Is It Illegal to Be Gay in North Korea? What the Law Says
North Korea has no explicit law against same-sex acts, but broad "socialist lifestyle" laws and strict surveillance mean LGBTQ+ people still face serious consequences.
North Korea has no explicit law against same-sex acts, but broad "socialist lifestyle" laws and strict surveillance mean LGBTQ+ people still face serious consequences.
North Korea’s criminal code does not explicitly ban same-sex relations between consenting adults, but that technical absence offers almost no protection in practice. The government wields broad social-order laws, ideological mandates, and a pervasive surveillance apparatus to punish any behavior it considers deviant or foreign-influenced. The result is a country where homosexuality is not formally a crime on paper yet remains profoundly dangerous to express in reality.
North Korea’s Criminal Code, first enacted in 1950 and revised several times since (most recently in 2009), contains no article that specifically criminalizes consensual same-sex sexual activity between adults.1ILGA World Database. North Korea That silence distinguishes North Korea from dozens of countries that maintain explicit sodomy statutes. There is no defined offense, no penalty tier, and no specific charge a prosecutor could file solely for being gay or engaging in same-sex intimacy.
This gap is worth understanding clearly: the absence of a ban is not the same as legal acceptance. North Korea provides zero legal recognition for same-sex relationships, and no anti-discrimination protections exist. The government has never acknowledged homosexuality as a legitimate part of its society. In 2014, the state-run Korean Central News Agency went further, publicly denying that consensual same-sex activity even occurs in the country.2Outright International. Democratic People’s Republic of Korea That kind of erasure tells you everything about official attitudes, regardless of what the criminal code says.
While the criminal code stays silent on homosexuality, the country’s Family Law is explicit about marriage. Article 8 states that marriage may only occur between one man and one woman. There is no civil union alternative, no domestic partnership registry, and no legal mechanism for same-sex couples to gain any form of recognized status. This restriction reinforces the government’s broader position that only heterosexual family structures serve the state’s interests.
The real legal threat to LGBTQ individuals in North Korea comes not from a specific anti-gay statute but from vaguely worded provisions that give authorities enormous discretion. Two articles in the 2009 Criminal Code are especially relevant. Article 193 criminalizes the unauthorized import, creation, distribution, or possession of material reflecting “decadent, carnal or foul contents,” with penalties reaching up to ten years of forced labor for sexual material specifically.3ILGA World Database.

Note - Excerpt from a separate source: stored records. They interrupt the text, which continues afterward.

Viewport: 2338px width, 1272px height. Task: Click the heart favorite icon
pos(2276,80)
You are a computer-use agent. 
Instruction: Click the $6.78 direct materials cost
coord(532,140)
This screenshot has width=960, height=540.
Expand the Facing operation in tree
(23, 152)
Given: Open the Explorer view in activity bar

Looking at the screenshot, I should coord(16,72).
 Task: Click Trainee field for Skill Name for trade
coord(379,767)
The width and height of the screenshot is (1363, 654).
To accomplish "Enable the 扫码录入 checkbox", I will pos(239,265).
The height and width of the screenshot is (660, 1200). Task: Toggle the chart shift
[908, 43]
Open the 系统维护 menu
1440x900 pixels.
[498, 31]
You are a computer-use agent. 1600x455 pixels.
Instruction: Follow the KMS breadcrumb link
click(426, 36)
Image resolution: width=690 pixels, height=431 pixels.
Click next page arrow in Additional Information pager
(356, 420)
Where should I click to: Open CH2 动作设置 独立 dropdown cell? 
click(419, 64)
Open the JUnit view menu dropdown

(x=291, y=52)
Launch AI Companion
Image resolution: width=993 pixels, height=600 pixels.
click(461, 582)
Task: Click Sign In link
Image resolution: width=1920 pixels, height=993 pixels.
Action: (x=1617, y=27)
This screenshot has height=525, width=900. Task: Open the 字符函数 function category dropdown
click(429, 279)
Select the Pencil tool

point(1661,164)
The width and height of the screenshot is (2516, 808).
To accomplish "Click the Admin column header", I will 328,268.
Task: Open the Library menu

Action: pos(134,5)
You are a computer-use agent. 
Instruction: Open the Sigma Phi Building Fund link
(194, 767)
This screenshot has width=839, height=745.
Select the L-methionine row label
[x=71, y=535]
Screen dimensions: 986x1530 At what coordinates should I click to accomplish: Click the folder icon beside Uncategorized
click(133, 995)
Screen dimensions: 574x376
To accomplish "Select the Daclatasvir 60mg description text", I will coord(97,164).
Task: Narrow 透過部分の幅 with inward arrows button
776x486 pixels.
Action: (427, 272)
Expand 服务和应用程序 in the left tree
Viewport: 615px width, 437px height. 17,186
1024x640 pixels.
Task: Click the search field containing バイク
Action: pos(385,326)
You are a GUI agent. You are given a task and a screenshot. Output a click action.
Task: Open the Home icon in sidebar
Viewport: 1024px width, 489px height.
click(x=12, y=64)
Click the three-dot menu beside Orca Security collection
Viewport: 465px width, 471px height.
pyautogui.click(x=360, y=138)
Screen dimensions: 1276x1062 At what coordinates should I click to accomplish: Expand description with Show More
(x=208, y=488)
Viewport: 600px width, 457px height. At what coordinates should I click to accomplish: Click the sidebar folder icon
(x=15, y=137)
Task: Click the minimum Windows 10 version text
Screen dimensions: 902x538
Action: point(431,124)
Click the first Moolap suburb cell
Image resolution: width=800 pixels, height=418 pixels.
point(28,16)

The Criminal Law of the Democratic People’s Republic of Korea Article 262 separately prohibits collective engagement in “obscene activities.” Neither article mentions homosexuality by name, but both are written loosely enough to be applied against same-sex conduct at a prosecutor’s discretion.
Beyond the criminal code, the People’s Safety Enforcement Law dramatically expanded the scope of regulated daily behavior. A revised version of the law increased the number of articles describing regulated activities by roughly 50 percent, covering everything from unauthorized commercial transactions to electricity waste. The law’s stated purpose is “strictly maintaining systems and order, preventing activities which violate the legal order, and accurately handling and punishing violations when they occur.”4Korea Institute for National Unification. The People’s Safety Enforcement Law and Stronger Control of North Korean Citizens That language gives security forces a blank check to treat almost any personal behavior as a potential offense. The same revision also removed any time limit for reporting someone who has been detained, meaning people can be held and questioned without the 24-hour reporting rule that previously existed.
A 2020 law made the legal landscape even more hostile. The Reactionary Ideology and Culture Rejection Act, amended in 2022, targets foreign cultural influence with extreme penalties. The law defines “reactionary ideology and culture” as the ideology of hostile forces, including all forms of “unhealthy and exotic ideology and culture that are not of our style.” Anyone who views or possesses films, videos, books, photographs, or drawings “containing sexually explicit material or preaching obscenity” faces re-education through labor. Those who create, import, or distribute such material can face life imprisonment or death.
The law does not explicitly name homosexuality. But its sweeping prohibition on “exotic” culture and “sexual immorality” gives the state a ready-made framework for targeting any expression of non-heterosexual identity. In a country where LGBTQ identity is officially considered a Western import, this law makes even indirect exposure to LGBTQ-affirming content potentially lethal. Enforcement has been aggressive: in 2023, public trials in Ryanggang province sentenced 17 young people to forced labor for watching unsanctioned videos, with one group leader receiving ten years. In a separate case, 20 youth athletes received three to five years for using South Korean vocabulary.5Human Rights Watch. World Report 2024 North Korea These prosecutions demonstrate the government’s willingness to impose harsh sentences under these cultural-purity laws.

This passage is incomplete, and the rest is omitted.